• _本文抜粋_:
+ + + + + + +

一方、ダミーのタングステンプラグ15Dは、タングステンプラグ15から離れた補助パターン11S上に複数設けられ、下層配線11と結合されるが上層において電気的にはオープンになっている。島状部材13Iは、上層配線13と同じ導電材料で形成されているが、電気回路的には意味を持たない。島状部材13Iは、タングステンの拡散バリア等のキャップ機能が伴うと考えられるが、支障なければ無くてもよい。
【0017】
ダミーのタングステンプラグ15Dは、タングステンプラグ15との離間距離が小さい方が好ましいが、タングステンプラグ15の周辺が他の配線パターンが密の状態である場合、離れた場所になるべく多く設ける。ダミーのタングステンプラグ15Dは、ここでは、補助パターン11S上に16個、マトリクス状に配列されている。補助パターン11Sは下層配線11から分岐した配線路11tの端部に設けられているが、これに限らず、下層配線11の伸長路上に設けてもよい。
【0018】
上記実施形態の構成によれば、ダミーのタングステンプラグ15Dは、半導体集積回路を構成する電気回路としては意味を持たないが、下層配線11と結合されている。これにより、CMP後などの洗浄時にタングステンプラグ15表面が純水に接触しても、ダミーのタングステンプラグ15Dによる多量の電子の供給源が確保される。これにより、孤立したタングステンプラグ15であっても、その表面の酸化物の付着が抑えられ、抵抗上昇も抑制される。以下、製造方法にて説明する。
【0019】
図2(a)〜(c)は、それぞれ本発明の第2実施形態に係る半導体装置の製造方法の要部を工程順に示す断面図であり、前記第1実施形態の構成を実現する工程の要部を順に示している。図1と同様の箇所には同一の符号を付して説明する。
図2(a)に示すように、下層配線11は、フォトリソグラフィ工程及びエッチング工程を経て、パターンの伸長途中に補助パターン11Sを伴い形成される。CVD法により層間の絶縁膜12が形成される。次に、フォトリソグラフィ技術及び異方性エッチング技術を用いて、絶縁膜12を貫通し底部に下層配線11及び補助パターン11Sの領域を露出させる複数のホール14及び14Dを形成する。ダミー用のホール14Dは、ホール14からどのくらい遠く離れているかにもよるが、ホール14と同じ大きさなら、なるべく多く(10個以上)設けるとよい。次に、各ホール14,14D内へのバリアメタル(図示せず)の被覆を介して各ホール14,14Dを同時に埋め込むW(タングステン)を堆積する(Wブランケット)。Wブランケットは、スパッタ法またはメタルCVD法を用いて達成することができる。

+ + + + + + +

• _やること_:
上の本文抜粋を2文で要約してください。

+ + + + + + +

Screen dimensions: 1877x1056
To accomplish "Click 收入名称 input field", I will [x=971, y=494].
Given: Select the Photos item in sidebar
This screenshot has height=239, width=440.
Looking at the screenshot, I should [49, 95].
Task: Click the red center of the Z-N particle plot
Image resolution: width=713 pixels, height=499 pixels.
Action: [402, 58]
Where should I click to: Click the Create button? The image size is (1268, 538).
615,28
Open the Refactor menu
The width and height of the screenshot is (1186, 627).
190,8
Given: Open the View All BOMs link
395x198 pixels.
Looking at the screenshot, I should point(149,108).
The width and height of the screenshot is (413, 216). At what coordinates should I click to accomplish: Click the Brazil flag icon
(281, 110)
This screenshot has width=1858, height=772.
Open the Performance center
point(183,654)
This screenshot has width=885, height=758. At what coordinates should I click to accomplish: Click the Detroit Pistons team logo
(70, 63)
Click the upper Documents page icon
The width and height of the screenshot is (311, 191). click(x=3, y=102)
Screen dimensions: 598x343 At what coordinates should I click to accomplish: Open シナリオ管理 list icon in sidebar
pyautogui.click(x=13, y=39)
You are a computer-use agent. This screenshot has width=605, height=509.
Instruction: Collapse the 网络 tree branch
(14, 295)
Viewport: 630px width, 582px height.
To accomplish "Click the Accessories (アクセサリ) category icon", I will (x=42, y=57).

+ + + + + + +

• _作業結果_:
ダミーのタングステンプラグ15Dは、電気回路としては意味を持たないが、補助パターン11S上に複数設けられて下層配線11と結合されており、CMP後などの洗浄時に多量の電子の供給源となることで、孤立したタングステンプラグ15の表面への酸化物の付着と抵抗上昇を抑える。製造方法では、補助パターン11Sを伴う下層配線11と層間の絶縁膜12を形成した後、絶縁膜12を貫通する複数のホール14及び14Dを形成し、バリアメタルの被覆を介して各ホールをW(タングステン)で同時に埋め込む。